The **least common multiple (LCM)** of two non-zero integers $$a$$ and $$b$$, denoted as $$lcm(a, b)$$, is the smallest positive integer that is a multiple of both $$a$$ and $$b$$.
We say that an integer $$x$$ **divides** an integer $$y$$ (written as $$x \mid y$$) if there exists an integer $$k$$ such that $$y = x \times k$$. In this case, $$y$$ is a multiple of $$x$$.
Note that since $$t$$ is a positive integer and $$a \mid t$$ and $$b \mid t$$, it implies that $$a$$ and $$b$$ must both be non-zero.
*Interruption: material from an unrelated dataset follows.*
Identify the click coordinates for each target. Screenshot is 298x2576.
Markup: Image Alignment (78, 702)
If, for example, $$a=0$$, then for $$a \mid t$$ to be true, $$t$$ would have to be $$0$$, which contradicts the condition that $$t$$ is a positive integer.
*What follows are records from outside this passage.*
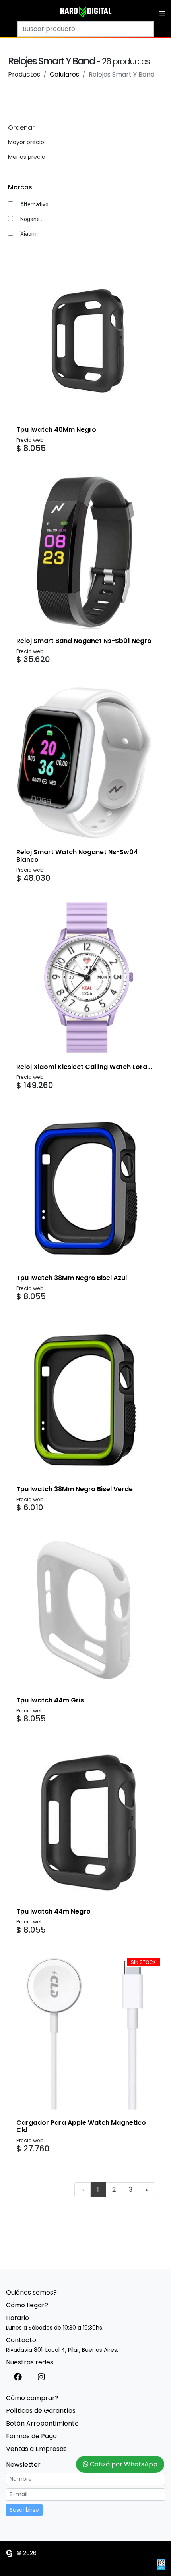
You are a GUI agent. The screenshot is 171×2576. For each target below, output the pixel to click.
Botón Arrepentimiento (42, 2423)
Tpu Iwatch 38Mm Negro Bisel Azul (71, 1277)
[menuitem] (82, 2189)
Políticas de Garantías (41, 2410)
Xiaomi (29, 234)
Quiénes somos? (31, 2292)
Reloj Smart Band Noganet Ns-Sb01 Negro (84, 640)
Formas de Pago (31, 2436)
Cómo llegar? (27, 2305)
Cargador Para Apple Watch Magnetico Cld (81, 2126)
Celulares (64, 74)
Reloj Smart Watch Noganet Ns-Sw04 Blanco (77, 855)
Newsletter (23, 2464)
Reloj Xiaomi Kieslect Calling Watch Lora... (84, 1066)
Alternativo (34, 204)
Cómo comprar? (32, 2398)
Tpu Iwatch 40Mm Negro (56, 429)
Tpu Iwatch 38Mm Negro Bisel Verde (74, 1489)
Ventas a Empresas (36, 2448)
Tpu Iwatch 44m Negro (53, 1911)
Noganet (31, 219)
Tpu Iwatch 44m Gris (50, 1700)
**step2 Prove the first implication: If $$t = lcm(a, b)$$, then $$t$$ satisfies conditions (i) and (ii)**

We will prove this in two parts, corresponding to conditions (i) and (ii).

**step3 Show that condition (i) is satisfied**

Assume that $$t = lcm(a, b)$$.
By the very definition of the least common multiple, $$t$$ must be a common multiple of $$a$$ and $$b$$. This means that $$t$$ is a multiple of $$a$$ and $$t$$ is a multiple of $$b$$.
In terms of divisibility, this is expressed as:

$$a \mid t \text{ and } b \mid t$$

Thus, condition (i) is satisfied.

**step4 Show that condition (ii) is satisfied**

Now we need to show that if $$c$$ is any common multiple of $$a$$ and $$b$$, then $$t \mid c$$.
Let $$c$$ be any integer such that $$a \mid c$$ and $$b \mid c$$. This means $$c$$ is a common multiple of $$a$$ and $$b$$.
Since $$t = lcm(a, b)$$, we know that $$t$$ is a positive common multiple of $$a$$ and $$b$$.
We can use the division algorithm to divide $$c$$ by $$t$$. There exist unique integers $$q$$ (quotient) and $$r$$ (remainder) such that:

$$c = q \times t + r$$

where $$0 \leq r < t$$.
Since $$a \mid c$$ and we know $$a \mid t$$ (from condition (i) shown above), it follows that $$a$$ must divide their difference, $$c - q \times t$$.
So, $$a \mid r$$.
Similarly, since $$b \mid c$$ and we know $$b \mid t$$ (from condition (i)), it follows that $$b$$ must divide $$c - q \times t$$.
So, $$b \mid r$$.
This means that $$r$$ is also a common multiple of $$a$$ and $$b$$.
We know that $$t$$ is the *least positive* common multiple. We also know that $$0 \leq r < t$$.
If $$r$$ were a positive common multiple, it would contradict the fact that $$t$$ is the *least* positive common multiple, because $$r$$ would be a smaller positive common multiple.
Therefore, $$r$$ must be $$0$$.
Substituting $$r=0$$ back into the division algorithm equation, we get:

$$c = q \times t + 0$$

$$c = q \times t$$

This shows that $$t$$ divides $$c$$ ($$t \mid c$$).
Thus, condition (ii) is satisfied.
Since both conditions (i) and (ii) are satisfied, we have proved the first implication.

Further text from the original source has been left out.